Here’s a personal example.
A few weeks ago I went to the hair salon for my standard cut and color (not that I’m going gray or anything). My tight schedule meant I couldn’t see my regular stylist. It was the morning of an international flight and my primary goal was speed and a hairstyle that would look presentable the next day despite an overnight flight. I wanted to arrive looking decent. I also didn’t want to miss my flight.
I told this to the stylist, and asked her if she could rush through the blow drying, put in some tight curls and send me off quickly.
She frowned, gave my head a once over and told me it would take 25 minutes to blow my hair dry. Despite my obvious dismay, she then proceeded to use her standard approach, systematically carving out small sections of hair, brushing and smoothing each section, then drying each delicately and thoroughly. Twenty-five minutes later I dashed out the door in a panic to make it to the airport on time.
Granted, my hair looked sleek and fabulous – a heck of a lot better than it ever looks after I dry it. But my goal was not to be fabulous. It was to be presentable in a speedy fashion. She was not capable, nor interested, in changing her methods to respond to the circumstances I presented. She thought her process was best, and wasn’t willing to adapt on the fly.

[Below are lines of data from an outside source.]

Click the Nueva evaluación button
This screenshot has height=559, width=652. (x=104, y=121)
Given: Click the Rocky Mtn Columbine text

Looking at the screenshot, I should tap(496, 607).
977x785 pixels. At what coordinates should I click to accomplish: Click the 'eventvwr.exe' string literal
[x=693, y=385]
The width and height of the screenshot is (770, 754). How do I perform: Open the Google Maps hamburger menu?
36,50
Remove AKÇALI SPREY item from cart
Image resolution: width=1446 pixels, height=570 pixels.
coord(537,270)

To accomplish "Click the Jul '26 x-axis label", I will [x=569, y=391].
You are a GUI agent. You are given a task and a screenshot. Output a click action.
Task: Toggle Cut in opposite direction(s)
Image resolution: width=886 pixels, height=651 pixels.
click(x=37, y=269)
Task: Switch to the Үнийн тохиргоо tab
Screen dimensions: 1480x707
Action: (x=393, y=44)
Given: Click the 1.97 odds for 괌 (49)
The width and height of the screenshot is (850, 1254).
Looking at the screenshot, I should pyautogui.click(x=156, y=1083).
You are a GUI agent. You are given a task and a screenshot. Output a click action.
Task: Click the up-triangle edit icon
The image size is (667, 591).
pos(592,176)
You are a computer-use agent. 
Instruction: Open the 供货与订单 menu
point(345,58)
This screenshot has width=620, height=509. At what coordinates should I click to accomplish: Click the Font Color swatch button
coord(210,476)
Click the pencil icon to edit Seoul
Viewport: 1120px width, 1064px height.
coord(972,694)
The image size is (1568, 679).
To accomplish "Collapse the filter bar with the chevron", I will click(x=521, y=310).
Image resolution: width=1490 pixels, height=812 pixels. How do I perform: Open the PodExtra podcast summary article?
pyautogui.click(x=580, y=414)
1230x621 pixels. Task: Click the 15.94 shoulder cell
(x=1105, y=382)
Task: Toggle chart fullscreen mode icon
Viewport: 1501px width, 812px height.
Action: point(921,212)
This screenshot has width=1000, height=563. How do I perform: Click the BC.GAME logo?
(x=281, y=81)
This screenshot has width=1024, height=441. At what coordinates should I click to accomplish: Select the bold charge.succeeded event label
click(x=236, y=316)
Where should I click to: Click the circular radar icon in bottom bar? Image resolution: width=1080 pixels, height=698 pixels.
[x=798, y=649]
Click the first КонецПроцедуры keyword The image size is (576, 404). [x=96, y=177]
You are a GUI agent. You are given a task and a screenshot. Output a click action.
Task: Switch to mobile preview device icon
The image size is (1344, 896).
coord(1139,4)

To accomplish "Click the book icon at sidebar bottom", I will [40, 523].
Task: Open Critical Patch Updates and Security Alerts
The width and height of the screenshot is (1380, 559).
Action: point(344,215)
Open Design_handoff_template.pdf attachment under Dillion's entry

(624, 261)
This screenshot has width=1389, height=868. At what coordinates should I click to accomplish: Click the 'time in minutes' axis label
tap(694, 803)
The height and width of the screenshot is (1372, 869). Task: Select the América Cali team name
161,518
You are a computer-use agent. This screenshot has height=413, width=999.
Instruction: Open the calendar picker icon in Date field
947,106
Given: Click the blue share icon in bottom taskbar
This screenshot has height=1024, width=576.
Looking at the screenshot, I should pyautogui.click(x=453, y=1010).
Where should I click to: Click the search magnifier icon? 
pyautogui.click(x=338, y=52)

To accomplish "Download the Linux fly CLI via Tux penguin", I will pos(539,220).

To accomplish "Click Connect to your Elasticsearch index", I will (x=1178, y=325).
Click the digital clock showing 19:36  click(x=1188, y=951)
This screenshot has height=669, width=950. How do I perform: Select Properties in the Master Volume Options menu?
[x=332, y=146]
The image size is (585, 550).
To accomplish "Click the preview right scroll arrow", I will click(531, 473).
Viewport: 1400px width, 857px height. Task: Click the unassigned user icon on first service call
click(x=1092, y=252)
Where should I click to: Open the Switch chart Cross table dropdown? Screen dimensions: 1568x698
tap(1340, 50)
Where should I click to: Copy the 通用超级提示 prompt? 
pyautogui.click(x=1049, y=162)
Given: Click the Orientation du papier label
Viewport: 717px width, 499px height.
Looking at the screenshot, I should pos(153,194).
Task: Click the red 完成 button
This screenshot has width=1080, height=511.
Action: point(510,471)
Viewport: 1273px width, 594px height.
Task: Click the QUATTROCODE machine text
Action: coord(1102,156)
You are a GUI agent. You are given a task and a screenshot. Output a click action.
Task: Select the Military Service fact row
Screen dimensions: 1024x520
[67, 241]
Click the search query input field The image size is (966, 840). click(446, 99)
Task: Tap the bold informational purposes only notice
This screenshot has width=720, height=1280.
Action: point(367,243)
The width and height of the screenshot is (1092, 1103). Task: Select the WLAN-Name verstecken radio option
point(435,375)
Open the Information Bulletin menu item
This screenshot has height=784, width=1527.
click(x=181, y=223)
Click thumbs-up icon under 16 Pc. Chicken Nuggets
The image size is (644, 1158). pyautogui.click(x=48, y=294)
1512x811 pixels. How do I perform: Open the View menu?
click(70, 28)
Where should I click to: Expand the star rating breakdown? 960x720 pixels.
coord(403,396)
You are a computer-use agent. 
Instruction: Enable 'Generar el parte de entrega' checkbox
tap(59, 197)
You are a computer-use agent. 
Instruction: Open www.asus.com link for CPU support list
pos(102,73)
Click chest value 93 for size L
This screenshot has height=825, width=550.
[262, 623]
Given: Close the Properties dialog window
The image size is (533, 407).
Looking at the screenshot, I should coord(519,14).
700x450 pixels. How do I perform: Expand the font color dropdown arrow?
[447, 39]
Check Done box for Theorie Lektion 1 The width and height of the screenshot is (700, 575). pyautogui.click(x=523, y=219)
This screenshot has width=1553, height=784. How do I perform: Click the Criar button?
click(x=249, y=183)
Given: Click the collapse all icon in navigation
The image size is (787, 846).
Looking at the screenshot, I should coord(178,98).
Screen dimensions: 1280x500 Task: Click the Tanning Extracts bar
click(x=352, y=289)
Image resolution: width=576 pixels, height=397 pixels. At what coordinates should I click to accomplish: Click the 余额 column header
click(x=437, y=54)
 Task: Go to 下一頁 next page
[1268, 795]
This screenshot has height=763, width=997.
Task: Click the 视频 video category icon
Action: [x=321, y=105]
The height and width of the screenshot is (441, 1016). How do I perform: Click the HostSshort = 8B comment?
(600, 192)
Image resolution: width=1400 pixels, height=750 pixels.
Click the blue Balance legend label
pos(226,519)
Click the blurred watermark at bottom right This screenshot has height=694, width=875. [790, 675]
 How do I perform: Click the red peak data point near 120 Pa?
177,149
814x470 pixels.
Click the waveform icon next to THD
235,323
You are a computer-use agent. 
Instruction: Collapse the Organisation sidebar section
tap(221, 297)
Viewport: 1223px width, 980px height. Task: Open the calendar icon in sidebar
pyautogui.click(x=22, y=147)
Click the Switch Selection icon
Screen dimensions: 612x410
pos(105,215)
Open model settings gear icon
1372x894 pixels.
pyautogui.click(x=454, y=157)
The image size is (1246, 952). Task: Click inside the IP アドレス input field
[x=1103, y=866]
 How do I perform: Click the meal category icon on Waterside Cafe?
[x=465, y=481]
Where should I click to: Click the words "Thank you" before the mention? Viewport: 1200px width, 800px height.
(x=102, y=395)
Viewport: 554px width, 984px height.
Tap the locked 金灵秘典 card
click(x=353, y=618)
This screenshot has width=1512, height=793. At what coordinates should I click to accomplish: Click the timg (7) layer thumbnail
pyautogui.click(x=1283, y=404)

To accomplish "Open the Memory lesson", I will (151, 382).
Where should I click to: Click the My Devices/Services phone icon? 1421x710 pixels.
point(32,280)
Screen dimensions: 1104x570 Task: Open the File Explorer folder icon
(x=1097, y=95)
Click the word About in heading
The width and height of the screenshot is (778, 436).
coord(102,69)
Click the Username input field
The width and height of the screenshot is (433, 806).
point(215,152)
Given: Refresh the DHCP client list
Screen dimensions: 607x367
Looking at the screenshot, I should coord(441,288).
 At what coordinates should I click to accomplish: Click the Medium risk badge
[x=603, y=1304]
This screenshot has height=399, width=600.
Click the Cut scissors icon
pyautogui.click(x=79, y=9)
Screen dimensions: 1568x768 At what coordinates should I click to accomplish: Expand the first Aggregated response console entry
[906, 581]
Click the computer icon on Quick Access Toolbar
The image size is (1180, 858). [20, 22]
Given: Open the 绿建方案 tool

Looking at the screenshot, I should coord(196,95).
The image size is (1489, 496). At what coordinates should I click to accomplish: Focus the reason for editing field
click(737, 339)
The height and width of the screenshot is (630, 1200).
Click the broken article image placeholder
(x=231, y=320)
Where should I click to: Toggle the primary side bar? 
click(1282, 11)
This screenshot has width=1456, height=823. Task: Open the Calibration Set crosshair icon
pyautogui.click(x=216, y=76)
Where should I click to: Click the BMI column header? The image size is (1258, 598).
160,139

Funders also can assume their processes are best and fail to adapt quickly to needs presented by their grantees or communities. Instead, we should be ready to recognize and adapt when changes are warranted. Ask yourself:
How can you quickly get money out the door to help a grantee respond to a crisis situation, rather than requiring them to fill out a full proposal and wait for the next quarterly board meeting to approve a grant? Some foundations keep discretionary grant budgets or have expedited approval processes just for this purpose.
Are you looking under your own hood to identify what is not working, and quickly shedding it so that you can double down your resources on what’s most impactful?
Can you continuously scan your community to identify emerging trends, and then adapt your grantmaking strategies accordingly? (FYI, I’ll begiving talkson this at upcoming conferences for Exponent Philanthropy and the Iowa Council on Foundations).
Your immediate answer to these questions may be, “I’m not sure…” But that doesn’t mean you don’t have it in you to be more adaptive. Imagine a situation that would truly light a fire of adaptability under you. (For many funders, President Trump’s election caused a rapid adaptation into a new world of funding policy advocacy and organizing.) What would you need to do to adapt to that reality? And what can you do now to bring that adaptability into your current work?